第 六十七 話
「ねぇ、ジヤタ。私を殺そうとしてまで、手に入れたいものって何?」
本当は、怖いんだ。生々しい殺意の心境なんて聞きたくない。でも、このまま殺意を分からない状態にして、野放しに過ごすのは、もっと怖い。私は、今、嫌で辛いけど、殺される前提で生きている。
それだけ私は、実際、弱い。ハルトみたいに、あんなに自由に魔法、使えないから。さっき、虫たちをちょっとの間消すのに成功したのだって、奇跡に近いほぼ偶然だ。
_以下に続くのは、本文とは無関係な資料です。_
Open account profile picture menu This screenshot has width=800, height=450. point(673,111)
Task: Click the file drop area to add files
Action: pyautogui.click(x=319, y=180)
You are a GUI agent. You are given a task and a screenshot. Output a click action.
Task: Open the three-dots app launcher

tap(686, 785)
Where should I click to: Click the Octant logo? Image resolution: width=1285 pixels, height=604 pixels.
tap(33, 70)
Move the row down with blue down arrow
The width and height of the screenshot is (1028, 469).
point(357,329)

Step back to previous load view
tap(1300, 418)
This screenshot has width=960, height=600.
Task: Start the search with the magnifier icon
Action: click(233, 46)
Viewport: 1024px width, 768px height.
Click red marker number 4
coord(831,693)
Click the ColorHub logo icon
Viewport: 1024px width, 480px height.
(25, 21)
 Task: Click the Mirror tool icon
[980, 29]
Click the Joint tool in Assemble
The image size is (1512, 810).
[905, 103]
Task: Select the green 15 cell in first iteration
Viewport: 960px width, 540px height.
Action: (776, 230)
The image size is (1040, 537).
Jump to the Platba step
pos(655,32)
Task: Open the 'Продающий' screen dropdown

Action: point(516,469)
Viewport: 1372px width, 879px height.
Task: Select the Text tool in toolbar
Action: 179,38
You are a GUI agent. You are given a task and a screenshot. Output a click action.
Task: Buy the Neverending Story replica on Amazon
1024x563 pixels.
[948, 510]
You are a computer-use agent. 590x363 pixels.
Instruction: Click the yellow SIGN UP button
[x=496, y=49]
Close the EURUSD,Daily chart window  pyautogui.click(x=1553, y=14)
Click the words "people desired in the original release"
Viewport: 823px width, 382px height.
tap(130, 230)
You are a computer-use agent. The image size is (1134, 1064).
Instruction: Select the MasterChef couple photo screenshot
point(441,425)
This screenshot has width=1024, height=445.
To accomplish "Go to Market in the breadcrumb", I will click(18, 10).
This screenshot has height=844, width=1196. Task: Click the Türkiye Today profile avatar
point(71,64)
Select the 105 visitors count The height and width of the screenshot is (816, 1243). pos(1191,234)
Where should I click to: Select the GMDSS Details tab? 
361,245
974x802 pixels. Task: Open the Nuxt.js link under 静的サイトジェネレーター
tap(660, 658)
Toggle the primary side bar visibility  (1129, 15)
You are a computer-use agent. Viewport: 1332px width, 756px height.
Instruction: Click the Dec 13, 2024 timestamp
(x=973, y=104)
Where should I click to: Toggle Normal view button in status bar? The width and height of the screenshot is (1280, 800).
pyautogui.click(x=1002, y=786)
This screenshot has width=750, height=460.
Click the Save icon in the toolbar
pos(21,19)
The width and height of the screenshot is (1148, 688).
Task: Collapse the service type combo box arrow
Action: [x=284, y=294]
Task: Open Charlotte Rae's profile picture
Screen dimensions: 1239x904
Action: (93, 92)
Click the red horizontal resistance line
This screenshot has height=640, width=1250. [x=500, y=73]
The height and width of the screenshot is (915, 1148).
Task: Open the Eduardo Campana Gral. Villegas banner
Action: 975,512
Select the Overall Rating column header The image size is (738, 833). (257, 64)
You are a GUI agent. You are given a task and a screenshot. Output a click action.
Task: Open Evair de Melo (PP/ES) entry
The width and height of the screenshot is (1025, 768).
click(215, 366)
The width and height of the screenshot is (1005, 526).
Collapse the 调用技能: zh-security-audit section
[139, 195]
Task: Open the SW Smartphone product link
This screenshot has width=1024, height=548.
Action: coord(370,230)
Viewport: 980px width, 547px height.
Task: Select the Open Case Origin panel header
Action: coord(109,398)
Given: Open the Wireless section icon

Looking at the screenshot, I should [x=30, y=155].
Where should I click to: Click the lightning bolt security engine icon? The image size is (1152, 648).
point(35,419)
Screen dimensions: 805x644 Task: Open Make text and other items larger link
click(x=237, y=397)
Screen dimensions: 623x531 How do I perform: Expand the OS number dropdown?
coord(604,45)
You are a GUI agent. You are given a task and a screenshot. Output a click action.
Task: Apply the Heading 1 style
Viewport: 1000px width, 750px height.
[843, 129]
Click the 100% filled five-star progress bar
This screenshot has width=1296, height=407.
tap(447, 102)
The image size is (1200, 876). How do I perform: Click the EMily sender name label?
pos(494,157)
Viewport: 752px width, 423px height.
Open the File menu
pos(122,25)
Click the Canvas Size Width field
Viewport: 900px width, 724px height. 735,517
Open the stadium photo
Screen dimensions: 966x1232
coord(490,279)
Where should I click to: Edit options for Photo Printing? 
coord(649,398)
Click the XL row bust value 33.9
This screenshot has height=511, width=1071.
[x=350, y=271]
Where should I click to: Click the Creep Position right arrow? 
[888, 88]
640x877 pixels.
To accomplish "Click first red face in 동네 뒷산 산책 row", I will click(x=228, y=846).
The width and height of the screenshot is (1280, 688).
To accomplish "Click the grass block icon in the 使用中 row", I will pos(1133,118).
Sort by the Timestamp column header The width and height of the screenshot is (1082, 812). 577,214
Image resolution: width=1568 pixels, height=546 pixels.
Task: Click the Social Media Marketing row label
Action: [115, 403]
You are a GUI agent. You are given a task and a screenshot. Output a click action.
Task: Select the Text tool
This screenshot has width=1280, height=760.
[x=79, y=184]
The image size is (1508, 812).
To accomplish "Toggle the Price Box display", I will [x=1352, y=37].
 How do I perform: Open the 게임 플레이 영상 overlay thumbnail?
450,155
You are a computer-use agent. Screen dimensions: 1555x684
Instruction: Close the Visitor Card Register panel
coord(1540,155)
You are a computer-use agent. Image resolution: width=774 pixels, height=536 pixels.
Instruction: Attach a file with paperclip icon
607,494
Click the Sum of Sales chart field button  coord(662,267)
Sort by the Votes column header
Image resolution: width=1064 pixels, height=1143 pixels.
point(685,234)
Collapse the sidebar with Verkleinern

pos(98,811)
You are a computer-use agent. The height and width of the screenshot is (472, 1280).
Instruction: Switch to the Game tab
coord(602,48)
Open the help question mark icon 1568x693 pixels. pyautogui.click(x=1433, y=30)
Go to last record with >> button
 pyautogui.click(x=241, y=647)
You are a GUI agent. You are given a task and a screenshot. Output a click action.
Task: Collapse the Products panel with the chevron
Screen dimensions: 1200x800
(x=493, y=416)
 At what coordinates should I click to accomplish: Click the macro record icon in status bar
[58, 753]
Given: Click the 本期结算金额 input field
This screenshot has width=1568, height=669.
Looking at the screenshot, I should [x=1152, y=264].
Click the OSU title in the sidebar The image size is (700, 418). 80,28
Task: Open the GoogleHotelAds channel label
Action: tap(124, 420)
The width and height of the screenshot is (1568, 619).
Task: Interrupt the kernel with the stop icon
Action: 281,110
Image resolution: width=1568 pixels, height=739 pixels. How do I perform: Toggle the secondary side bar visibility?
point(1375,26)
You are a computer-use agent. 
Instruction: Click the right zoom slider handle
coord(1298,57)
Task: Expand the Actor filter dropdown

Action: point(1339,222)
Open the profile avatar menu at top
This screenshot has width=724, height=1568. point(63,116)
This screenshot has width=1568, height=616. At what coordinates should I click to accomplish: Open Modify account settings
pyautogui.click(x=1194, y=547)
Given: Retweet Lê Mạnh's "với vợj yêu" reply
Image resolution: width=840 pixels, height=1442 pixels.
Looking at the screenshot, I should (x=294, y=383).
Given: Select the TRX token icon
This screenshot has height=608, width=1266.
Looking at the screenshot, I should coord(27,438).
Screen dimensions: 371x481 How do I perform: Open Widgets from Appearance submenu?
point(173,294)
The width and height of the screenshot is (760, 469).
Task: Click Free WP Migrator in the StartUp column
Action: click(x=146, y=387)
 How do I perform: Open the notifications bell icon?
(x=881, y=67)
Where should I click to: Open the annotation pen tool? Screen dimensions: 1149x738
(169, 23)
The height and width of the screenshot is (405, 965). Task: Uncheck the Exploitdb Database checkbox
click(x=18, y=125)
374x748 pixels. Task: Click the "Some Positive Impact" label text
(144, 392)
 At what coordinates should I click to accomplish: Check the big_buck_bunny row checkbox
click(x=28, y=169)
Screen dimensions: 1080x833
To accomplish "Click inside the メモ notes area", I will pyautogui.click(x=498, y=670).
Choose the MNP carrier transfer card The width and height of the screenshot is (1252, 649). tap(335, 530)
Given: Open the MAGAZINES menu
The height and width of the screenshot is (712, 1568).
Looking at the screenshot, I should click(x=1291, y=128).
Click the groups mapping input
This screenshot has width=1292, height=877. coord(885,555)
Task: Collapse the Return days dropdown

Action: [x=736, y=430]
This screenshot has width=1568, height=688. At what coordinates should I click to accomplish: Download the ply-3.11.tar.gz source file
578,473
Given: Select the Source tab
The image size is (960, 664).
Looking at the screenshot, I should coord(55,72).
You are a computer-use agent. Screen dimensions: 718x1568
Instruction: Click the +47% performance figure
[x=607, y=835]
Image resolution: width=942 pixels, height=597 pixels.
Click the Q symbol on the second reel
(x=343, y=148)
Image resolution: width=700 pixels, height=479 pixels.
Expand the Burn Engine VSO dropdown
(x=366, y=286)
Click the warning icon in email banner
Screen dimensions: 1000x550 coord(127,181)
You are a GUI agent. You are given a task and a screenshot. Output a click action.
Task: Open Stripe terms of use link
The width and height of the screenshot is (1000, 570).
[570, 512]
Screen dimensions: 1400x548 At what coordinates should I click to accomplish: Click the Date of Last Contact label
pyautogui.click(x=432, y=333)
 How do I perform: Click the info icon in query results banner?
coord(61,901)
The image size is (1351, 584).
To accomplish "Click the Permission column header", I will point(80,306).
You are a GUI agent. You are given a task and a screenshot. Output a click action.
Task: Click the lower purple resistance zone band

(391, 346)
そりゃ、ハルトに直接仕事で、色々教えてもらったり、ハルトが化物人間と戦ったりしているのを間近で見てきたから、何か切り抜け方みたいな力が養われていた気がするけど。虫たちの攻撃をよけるのも、ちょっとセンスがあったかもしれないけど。何回かやったら、きっと二、三回は死ぬ。たまたま上手く助かっただけだ、今回は。
ジヤタ以外にも、殺そうとしている者がいるかもしれない。
だから、今、ジヤタに聞きたい。何で、私を殺したいのかを。
そうすれば、まだ安らかに死ねる気がする。何かあっても。
後ろ向きなんだろうけど、今を生きるための必死の震えるような想いの質問なんだ。
ジヤタ、答えて…。
続く
命を狙われるアキは、辛い。ジヤタは、どう答えるのだろうか?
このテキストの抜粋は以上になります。